Perempuan Seksi di Bangla Road


suasana di salah satu bar di Phuket, Thailand

DI Bangla Road, Phuket, Thailand, waktu seakan tak pernah mati. Sejak sore hari, jalanan ini amat ramai dengan banyak orang yang lalu lalang demi meramaikan berbagai tempat hiburan. Jalan ini menjadi pusat hiburan malam. Banyak yang singgah hendak menyaksikan hiburan malam, atau barangkali mencicipi dua atau tiga botol bir, sambil menggandeng gadis-gadis Phuket yang ayu bertubuh montok.

Di jalan itu, aku menyaksikan banyak perempuan muda yang datang dengan dandanan seksi serta sorot mata menantang. Gadis Thailand itu datang dari berbagai arah. Ada yang digandeng lelaki bule sambil berciuman di beberapa pojokan jalan, ada pula yang datang berombongan, lalu mauk ke dalam banyak bar.

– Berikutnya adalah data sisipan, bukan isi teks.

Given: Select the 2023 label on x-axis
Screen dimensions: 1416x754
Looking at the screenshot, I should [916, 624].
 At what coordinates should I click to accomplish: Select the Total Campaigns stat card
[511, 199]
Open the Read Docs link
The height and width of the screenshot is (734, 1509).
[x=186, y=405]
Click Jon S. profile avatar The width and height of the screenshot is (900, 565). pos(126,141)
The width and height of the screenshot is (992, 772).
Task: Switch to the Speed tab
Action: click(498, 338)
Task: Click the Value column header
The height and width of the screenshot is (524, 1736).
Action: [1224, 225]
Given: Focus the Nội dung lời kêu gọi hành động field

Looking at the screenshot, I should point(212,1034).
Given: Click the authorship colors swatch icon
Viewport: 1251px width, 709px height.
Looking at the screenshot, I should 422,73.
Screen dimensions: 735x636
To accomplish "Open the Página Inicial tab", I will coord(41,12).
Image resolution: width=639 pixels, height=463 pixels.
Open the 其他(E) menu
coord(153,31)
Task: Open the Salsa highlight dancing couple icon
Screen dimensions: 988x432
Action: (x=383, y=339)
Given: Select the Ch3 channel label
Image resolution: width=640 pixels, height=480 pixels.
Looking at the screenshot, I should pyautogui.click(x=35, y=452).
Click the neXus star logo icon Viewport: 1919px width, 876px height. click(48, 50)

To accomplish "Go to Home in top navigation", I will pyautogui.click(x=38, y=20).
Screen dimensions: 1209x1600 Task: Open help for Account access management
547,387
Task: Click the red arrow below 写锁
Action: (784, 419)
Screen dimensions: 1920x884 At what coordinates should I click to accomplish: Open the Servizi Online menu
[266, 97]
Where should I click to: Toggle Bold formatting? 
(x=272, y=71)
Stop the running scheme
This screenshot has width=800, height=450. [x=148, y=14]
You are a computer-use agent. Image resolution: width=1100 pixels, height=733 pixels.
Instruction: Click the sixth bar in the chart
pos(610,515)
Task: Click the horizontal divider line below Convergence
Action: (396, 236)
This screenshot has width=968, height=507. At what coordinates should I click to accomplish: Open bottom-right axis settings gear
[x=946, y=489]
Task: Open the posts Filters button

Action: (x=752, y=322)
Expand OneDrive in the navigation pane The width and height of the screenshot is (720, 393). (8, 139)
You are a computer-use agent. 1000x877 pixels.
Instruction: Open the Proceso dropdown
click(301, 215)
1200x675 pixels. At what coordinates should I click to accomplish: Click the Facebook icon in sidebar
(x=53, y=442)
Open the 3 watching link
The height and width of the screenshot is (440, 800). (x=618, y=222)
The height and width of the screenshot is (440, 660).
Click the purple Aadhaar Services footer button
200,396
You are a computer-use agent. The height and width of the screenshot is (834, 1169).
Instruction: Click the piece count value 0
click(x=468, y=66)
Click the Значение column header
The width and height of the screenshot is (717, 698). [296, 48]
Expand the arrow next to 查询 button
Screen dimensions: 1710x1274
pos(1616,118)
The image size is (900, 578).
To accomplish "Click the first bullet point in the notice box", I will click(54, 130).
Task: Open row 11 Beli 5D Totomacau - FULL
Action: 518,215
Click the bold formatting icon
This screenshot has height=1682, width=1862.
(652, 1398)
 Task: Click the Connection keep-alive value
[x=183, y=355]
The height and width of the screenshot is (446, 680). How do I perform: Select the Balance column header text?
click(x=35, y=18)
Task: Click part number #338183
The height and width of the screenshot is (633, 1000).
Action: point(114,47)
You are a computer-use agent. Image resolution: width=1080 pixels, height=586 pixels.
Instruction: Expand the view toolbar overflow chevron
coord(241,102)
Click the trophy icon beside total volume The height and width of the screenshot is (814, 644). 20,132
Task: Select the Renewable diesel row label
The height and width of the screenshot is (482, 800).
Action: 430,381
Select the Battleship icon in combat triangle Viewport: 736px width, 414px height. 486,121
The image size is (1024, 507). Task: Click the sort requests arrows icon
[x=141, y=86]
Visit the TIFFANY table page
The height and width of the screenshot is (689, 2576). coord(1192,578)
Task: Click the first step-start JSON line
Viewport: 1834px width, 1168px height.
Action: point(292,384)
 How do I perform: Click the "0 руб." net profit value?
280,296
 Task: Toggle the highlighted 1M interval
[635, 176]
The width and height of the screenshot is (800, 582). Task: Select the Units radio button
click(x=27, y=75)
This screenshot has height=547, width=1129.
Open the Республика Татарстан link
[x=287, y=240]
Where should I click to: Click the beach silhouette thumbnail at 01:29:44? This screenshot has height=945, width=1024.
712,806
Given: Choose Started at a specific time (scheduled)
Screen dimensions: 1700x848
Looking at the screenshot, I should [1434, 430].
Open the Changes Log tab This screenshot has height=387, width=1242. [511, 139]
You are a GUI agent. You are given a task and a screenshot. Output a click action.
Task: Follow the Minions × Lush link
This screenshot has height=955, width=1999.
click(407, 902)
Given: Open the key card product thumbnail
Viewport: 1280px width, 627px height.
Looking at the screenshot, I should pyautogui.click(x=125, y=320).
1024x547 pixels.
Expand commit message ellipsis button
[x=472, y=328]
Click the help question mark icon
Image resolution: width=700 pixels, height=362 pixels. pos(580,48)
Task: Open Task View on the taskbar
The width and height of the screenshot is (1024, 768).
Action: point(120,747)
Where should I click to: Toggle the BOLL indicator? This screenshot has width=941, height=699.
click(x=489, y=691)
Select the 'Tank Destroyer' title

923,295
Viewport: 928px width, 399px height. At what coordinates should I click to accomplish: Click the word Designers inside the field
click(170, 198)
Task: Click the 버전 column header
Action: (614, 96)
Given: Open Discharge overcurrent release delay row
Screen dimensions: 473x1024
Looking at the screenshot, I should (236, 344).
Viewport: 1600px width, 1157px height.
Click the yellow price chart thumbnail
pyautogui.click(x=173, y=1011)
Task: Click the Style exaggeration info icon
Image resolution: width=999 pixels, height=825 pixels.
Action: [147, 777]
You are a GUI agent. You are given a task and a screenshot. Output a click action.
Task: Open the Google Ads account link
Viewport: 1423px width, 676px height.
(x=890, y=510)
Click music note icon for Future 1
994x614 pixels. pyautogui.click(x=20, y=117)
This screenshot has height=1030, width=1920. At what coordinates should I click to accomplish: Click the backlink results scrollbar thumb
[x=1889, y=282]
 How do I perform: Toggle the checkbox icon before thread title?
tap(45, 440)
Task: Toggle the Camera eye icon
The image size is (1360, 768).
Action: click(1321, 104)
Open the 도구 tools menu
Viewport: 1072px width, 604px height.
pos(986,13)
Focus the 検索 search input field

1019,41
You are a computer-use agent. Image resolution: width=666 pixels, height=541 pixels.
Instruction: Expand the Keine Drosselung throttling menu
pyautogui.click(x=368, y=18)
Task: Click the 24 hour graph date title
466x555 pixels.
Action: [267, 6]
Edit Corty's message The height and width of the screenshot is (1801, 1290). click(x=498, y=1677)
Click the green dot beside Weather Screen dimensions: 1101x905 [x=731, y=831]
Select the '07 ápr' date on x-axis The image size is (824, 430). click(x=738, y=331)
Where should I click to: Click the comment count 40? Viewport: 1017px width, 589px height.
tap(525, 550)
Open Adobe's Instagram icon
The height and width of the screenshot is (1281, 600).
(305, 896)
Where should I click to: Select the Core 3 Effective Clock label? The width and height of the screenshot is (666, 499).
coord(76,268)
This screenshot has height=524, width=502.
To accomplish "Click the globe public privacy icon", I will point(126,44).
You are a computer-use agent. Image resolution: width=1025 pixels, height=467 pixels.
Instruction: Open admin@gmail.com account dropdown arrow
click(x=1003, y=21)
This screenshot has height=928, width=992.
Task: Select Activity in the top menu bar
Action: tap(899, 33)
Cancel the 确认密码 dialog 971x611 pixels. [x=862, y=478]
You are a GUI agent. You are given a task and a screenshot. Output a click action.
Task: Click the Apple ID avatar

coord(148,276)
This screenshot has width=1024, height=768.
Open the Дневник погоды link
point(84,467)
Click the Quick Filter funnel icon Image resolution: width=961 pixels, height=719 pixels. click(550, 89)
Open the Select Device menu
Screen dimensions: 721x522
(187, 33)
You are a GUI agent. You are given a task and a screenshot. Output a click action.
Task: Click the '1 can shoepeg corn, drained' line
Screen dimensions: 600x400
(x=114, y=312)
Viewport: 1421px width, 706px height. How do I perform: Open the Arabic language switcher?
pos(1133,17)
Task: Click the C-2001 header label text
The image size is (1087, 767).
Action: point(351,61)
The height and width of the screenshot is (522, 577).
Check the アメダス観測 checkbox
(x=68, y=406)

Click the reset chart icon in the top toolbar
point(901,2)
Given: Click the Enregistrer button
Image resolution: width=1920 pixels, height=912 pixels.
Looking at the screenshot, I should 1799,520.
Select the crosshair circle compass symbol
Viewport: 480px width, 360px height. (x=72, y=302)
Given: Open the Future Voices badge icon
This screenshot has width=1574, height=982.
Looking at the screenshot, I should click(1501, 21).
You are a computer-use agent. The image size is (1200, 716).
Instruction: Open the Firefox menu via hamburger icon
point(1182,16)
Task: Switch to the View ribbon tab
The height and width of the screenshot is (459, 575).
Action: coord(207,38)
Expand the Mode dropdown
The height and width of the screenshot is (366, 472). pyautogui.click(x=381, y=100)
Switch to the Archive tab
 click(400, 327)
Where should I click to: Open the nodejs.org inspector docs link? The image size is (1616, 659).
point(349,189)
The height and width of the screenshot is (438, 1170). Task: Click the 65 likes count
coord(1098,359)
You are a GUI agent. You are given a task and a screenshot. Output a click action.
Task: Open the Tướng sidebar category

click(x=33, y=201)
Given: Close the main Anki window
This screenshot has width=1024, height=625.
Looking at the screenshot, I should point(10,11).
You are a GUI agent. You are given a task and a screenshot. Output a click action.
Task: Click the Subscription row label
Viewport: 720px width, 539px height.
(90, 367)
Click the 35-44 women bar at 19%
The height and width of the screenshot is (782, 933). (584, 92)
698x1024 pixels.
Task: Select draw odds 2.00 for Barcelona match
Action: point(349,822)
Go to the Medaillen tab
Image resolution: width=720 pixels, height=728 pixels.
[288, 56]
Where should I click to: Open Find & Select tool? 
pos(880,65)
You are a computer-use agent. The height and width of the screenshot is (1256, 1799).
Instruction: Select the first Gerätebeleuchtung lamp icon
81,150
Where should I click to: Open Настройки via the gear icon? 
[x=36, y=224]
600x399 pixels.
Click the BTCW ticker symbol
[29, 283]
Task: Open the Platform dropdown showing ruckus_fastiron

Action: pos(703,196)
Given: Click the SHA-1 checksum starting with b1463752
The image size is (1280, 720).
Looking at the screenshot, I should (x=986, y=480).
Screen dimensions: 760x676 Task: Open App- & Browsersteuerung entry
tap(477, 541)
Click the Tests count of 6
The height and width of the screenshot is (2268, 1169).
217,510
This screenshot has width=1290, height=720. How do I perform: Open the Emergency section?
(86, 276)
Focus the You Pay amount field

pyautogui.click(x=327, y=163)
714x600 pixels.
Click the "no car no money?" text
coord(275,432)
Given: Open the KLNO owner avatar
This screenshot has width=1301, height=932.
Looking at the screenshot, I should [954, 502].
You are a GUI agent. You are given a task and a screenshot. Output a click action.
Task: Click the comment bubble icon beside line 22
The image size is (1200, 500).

Di depan bar-bar itu, batin saya terkesiap. Ada beberapa tiang, serta sejumlah gadis yang asyik menari sambil memeluk, berputar, serta menggesekkan tubuhnya di tiang-tiang itu. Sementara lelaki bule yang menyaksikannya beberapa kali bertepuk tangan. Seorang bule tiba-tiba datang dan menyelipkan beberapa lembar uang baht ke celana dalam gadis itu. Kemudian mereka sama-sama tenggelam dalam bau alkohol yang menyengat.

gerbang Bangla Road menuju ke Patong
woman in red
perempuan di balkon
pesta hingga malam larut

Di tepi bar itu, aku sedang termenung menyaksikan satu set kenyataan sosial. Apakah gerangan yang hendak dicari manusia-manusia yang datang dari banyak tempat ini? Apakah mereka sedang mencari kebahagiaan ataukah sedang mencari makna-makna yang bertebaran hingga tempat terjauh dari kampung halamannya.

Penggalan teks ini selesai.